[AIM OF THE EXERCISE]
Nothing but the lines from the one containing "Task: Open the Git(G) menu" through the last line of the records below should be written out, each exactly as it stands.
────
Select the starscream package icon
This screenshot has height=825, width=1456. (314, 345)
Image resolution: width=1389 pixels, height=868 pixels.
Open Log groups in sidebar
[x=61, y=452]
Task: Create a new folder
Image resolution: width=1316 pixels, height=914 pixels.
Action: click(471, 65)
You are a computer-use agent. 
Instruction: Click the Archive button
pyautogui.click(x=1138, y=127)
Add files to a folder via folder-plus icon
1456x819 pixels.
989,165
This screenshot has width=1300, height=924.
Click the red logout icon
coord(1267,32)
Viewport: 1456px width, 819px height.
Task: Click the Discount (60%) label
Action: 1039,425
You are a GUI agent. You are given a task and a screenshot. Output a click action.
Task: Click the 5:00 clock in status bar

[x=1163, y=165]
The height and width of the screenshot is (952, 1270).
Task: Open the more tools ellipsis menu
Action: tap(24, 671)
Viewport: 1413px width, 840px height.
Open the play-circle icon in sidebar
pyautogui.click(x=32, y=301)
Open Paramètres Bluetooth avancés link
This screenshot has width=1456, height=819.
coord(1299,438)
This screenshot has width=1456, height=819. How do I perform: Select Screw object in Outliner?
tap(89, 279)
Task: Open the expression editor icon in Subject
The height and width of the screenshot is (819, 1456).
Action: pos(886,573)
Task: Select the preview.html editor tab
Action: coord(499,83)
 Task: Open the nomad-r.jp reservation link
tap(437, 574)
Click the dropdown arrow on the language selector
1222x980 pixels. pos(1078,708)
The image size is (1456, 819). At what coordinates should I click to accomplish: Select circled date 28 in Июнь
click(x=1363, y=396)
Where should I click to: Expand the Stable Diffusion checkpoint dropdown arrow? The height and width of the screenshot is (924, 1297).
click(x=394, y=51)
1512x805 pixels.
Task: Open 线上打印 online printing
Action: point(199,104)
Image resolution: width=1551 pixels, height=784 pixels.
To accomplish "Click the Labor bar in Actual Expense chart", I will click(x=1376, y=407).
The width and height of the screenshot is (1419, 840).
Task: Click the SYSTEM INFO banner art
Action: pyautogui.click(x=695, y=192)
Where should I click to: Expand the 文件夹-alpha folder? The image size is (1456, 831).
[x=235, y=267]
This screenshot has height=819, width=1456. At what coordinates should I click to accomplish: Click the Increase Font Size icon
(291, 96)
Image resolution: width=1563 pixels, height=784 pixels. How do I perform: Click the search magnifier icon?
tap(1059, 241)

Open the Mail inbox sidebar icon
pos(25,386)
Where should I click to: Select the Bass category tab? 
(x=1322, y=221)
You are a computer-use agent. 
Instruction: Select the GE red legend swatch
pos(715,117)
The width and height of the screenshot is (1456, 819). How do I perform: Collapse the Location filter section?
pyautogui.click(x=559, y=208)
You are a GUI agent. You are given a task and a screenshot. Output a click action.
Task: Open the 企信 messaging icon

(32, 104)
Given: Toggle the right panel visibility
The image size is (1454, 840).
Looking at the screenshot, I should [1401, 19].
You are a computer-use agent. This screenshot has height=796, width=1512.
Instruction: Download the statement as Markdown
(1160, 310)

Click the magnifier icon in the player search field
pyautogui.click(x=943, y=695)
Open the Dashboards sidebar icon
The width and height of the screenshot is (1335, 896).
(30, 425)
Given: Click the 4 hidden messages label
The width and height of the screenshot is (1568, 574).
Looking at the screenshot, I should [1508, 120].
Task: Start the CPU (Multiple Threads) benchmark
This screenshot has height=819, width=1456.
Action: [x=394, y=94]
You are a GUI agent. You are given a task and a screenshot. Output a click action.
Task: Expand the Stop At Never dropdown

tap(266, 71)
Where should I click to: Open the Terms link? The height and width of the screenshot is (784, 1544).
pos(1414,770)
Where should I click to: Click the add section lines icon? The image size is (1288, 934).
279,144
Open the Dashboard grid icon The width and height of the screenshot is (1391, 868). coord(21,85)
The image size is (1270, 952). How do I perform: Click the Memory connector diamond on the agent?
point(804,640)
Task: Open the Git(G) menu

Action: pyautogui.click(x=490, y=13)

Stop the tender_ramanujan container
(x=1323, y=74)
────
[ANSWER BOX]
Task: Open the Git(G) menu

Action: pyautogui.click(x=490, y=13)

Stop the tender_ramanujan container
(x=1323, y=74)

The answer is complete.